[Saved entries]
========================================================================
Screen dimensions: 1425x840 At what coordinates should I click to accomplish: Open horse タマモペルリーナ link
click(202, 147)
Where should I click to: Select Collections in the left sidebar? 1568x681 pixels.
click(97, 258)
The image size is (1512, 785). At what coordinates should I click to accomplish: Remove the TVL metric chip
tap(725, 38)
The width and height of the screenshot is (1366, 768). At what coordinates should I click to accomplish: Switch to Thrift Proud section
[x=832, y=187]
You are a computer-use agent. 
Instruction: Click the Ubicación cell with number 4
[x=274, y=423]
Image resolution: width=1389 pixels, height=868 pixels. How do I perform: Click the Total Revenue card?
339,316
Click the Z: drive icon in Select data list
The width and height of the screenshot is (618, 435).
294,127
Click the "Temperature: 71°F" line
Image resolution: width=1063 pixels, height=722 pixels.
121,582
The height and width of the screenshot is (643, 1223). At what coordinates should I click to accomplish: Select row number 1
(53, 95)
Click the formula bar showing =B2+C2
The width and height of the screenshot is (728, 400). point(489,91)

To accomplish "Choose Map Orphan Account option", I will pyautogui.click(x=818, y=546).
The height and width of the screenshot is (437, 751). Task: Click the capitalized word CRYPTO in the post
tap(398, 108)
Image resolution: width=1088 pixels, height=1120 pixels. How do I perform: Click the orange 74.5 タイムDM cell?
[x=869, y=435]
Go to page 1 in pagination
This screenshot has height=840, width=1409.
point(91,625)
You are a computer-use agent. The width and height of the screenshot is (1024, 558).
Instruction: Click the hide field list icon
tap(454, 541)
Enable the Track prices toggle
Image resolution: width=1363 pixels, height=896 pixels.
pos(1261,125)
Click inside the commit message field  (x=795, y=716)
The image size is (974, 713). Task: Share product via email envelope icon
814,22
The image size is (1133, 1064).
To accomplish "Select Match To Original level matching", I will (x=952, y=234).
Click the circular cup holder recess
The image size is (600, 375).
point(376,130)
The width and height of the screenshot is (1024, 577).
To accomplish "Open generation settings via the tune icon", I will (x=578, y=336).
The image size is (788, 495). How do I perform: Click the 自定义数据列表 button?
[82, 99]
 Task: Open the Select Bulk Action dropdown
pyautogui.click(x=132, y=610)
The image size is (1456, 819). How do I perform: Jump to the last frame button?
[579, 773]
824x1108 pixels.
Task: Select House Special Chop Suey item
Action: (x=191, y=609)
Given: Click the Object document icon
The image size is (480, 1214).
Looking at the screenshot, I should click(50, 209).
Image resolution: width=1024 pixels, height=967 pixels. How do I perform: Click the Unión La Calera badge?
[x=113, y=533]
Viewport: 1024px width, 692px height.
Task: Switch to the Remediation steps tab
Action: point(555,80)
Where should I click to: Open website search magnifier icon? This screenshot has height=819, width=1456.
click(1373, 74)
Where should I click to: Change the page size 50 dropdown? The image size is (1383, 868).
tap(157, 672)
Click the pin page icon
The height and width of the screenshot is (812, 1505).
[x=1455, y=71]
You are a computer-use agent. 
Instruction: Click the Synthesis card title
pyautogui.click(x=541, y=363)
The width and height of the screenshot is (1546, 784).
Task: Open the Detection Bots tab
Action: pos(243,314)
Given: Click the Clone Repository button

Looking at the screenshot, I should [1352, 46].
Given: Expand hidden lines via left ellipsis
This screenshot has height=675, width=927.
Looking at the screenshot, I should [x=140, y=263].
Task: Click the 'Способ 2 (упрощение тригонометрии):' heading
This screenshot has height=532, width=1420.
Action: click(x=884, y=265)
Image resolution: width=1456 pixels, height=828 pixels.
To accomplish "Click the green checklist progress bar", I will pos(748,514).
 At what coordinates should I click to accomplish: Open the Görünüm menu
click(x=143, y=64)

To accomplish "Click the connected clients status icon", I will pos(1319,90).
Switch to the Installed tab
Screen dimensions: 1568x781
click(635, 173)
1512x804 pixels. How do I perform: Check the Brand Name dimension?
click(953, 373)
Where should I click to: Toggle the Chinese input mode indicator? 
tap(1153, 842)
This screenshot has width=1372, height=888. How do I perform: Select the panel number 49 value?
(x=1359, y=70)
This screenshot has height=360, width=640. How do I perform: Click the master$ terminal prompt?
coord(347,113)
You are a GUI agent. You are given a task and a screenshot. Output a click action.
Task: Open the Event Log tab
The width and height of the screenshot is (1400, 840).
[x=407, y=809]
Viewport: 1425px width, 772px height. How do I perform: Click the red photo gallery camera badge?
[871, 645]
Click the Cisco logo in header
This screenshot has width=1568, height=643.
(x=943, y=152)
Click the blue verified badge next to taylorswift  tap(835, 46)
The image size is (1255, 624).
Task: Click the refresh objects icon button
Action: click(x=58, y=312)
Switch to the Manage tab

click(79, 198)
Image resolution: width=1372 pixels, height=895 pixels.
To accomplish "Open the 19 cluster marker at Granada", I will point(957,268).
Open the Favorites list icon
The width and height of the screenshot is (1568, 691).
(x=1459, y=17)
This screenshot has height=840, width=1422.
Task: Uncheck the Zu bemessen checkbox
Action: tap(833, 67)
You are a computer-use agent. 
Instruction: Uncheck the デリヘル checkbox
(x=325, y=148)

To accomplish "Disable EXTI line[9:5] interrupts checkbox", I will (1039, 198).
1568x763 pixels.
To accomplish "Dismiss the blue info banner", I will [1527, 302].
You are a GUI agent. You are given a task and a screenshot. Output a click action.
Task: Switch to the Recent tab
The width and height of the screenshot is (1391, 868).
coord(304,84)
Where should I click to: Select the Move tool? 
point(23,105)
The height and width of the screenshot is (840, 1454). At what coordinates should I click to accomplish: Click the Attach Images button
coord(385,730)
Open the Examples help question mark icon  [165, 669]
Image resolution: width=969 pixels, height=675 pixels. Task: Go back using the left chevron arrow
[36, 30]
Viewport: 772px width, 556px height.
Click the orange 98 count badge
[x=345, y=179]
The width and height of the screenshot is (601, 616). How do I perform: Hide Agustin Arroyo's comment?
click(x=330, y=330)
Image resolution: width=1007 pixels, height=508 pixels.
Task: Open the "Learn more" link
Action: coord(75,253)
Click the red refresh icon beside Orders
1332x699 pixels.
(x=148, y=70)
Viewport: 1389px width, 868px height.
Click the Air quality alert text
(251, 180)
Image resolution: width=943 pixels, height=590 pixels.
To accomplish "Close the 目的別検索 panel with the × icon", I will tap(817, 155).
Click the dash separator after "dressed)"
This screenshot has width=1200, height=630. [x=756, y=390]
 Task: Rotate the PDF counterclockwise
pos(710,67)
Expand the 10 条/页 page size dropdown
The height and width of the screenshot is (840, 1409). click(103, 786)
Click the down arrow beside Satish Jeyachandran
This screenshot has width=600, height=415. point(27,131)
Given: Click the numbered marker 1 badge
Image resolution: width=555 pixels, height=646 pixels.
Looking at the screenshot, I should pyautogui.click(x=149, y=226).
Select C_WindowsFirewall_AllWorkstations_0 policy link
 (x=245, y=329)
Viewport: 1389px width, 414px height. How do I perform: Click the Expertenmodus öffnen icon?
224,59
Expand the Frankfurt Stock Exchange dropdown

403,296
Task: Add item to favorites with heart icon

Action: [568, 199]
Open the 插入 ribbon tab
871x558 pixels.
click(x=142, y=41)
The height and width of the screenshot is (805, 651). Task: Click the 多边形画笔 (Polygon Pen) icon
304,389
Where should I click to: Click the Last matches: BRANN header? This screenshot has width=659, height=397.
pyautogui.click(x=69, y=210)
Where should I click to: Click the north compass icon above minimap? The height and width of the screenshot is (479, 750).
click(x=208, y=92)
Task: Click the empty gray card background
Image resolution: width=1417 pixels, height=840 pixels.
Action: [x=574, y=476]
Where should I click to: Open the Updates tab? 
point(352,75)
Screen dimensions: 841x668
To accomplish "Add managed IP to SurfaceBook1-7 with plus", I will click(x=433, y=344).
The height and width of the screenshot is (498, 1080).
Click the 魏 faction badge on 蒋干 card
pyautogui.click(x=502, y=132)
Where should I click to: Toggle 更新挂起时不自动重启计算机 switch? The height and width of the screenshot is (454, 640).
========================================================================
▶ Brief: Render the lines above as a Markdown table with the columns Row and Line, starting at the line that contains "Where should I click to: Select the" and ending at the line that contains "should pyautogui.click(x=149, y=226).". Include both of those lines, number the rows, and omit any blank lines.

▶ Answer to the task:
| Row | Line |
|---|---|
| 1 | Where should I click to: Select the Move tool?  |
| 2 | point(23,105) |
| 3 | The height and width of the screenshot is (840, 1454). At what coordinates should I click to accomplish: Click the Attach Images button |
| 4 | coord(385,730) |
| 5 | Open the Examples help question mark icon  [165, 669] |
| 6 | Image resolution: width=969 pixels, height=675 pixels. Task: Go back using the left chevron arrow |
| 7 | [36, 30] |
| 8 | Viewport: 772px width, 556px height. |
| 9 | Click the orange 98 count badge |
| 10 | [x=345, y=179] |
| 11 | The width and height of the screenshot is (601, 616). How do I perform: Hide Agustin Arroyo's comment? |
| 12 | click(x=330, y=330) |
| 13 | Image resolution: width=1007 pixels, height=508 pixels. |
| 14 | Task: Open the "Learn more" link |
| 15 | Action: coord(75,253) |
| 16 | Click the red refresh icon beside Orders |
| 17 | 1332x699 pixels. |
| 18 | (x=148, y=70) |
| 19 | Viewport: 1389px width, 868px height. |
| 20 | Click the Air quality alert text |
| 21 | (251, 180) |
| 22 | Image resolution: width=943 pixels, height=590 pixels. |
| 23 | To accomplish "Close the 目的別検索 panel with the × icon", I will tap(817, 155). |
| 24 | Click the dash separator after "dressed)" |
| 25 | This screenshot has width=1200, height=630. [x=756, y=390] |
| 26 |  Task: Rotate the PDF counterclockwise |
| 27 | pos(710,67) |
| 28 | Expand the 10 条/页 page size dropdown |
| 29 | The height and width of the screenshot is (840, 1409). click(103, 786) |
| 30 | Click the down arrow beside Satish Jeyachandran |
| 31 | This screenshot has width=600, height=415. point(27,131) |
| 32 | Given: Click the numbered marker 1 badge |
| 33 | Image resolution: width=555 pixels, height=646 pixels. |
| 34 | Looking at the screenshot, I should pyautogui.click(x=149, y=226). |